UCC 2-306: Output, Requirements and Exclusive Dealings
Under UCC 2-306, output and requirements contracts are enforceable — but only when both parties act in good faith, especially in exclusive dealing arrangements.
Under UCC 2-306, output and requirements contracts are enforceable — but only when both parties act in good faith, especially in exclusive dealing arrangements.
UCC 2-306 makes contracts enforceable even when neither party knows the exact quantity of goods at the time of signing. Instead of locking in a fixed number, the contract ties quantity to how much a seller actually produces (an output contract) or how much a buyer actually needs (a requirements contract). A third arrangement covered by the same section, exclusive dealing, imposes an implied duty on both sides to actively pursue the contract’s commercial purpose. These flexible structures let businesses form binding agreements in industries where future supply or demand is genuinely unpredictable, while the statute’s guardrails keep either side from exploiting that flexibility.

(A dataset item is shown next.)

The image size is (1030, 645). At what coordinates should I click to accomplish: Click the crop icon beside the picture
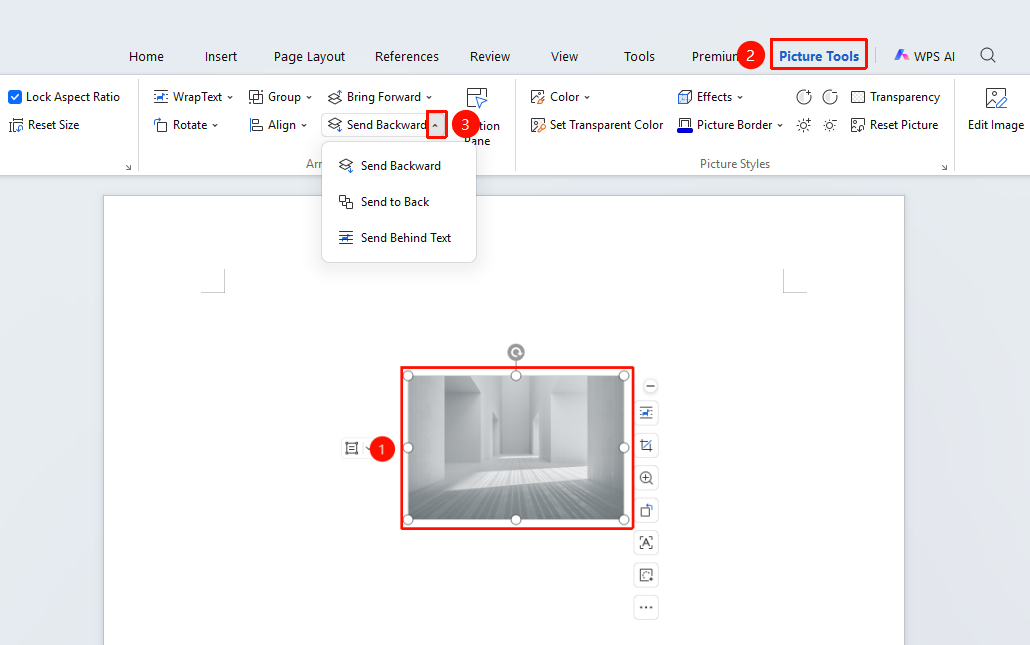[x=646, y=446]

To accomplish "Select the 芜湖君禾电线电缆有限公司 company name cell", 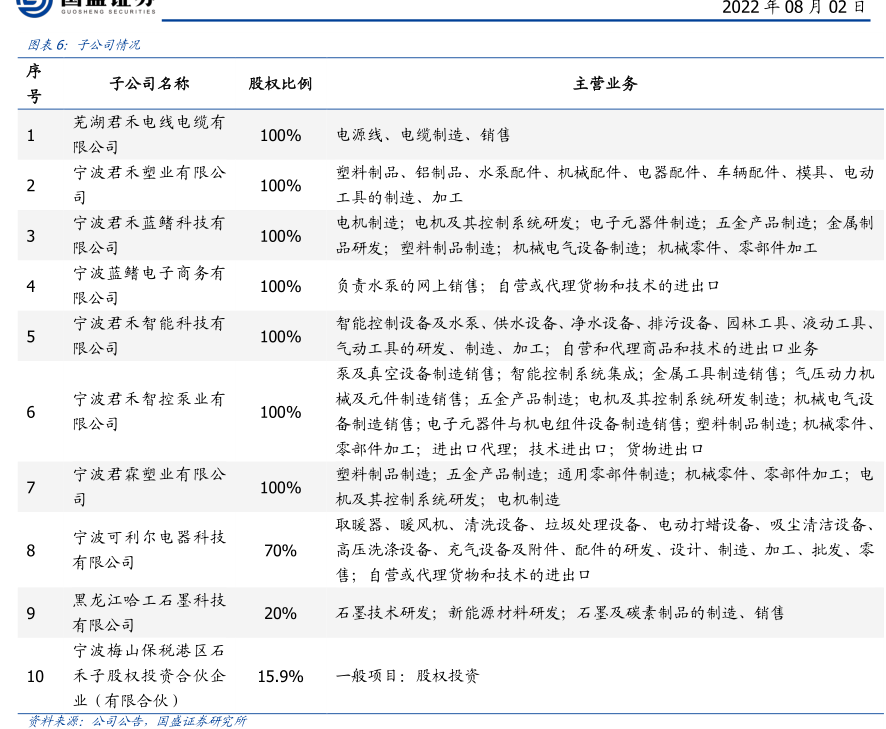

An output contract binds a buyer to purchase everything a seller produces of a particular good. The seller commits their entire production to that one buyer, and the buyer commits to accepting all of it. Quantity is not a number written into the contract; it is whatever the seller’s operations actually generate during the contract term.1Legal Information Institute. UCC 2-306 – Output, Requirements and Exclusive Dealings
This setup gives the seller a guaranteed market. A manufacturer investing in new equipment or raw materials knows in advance that every finished unit has a home. The buyer, in turn, locks in access to the seller’s full capacity, which can be a serious competitive advantage when supply is tight. The trade-off is uncertainty: the buyer cannot predict exact costs, and the seller cannot divert product to a higher bidder if prices spike.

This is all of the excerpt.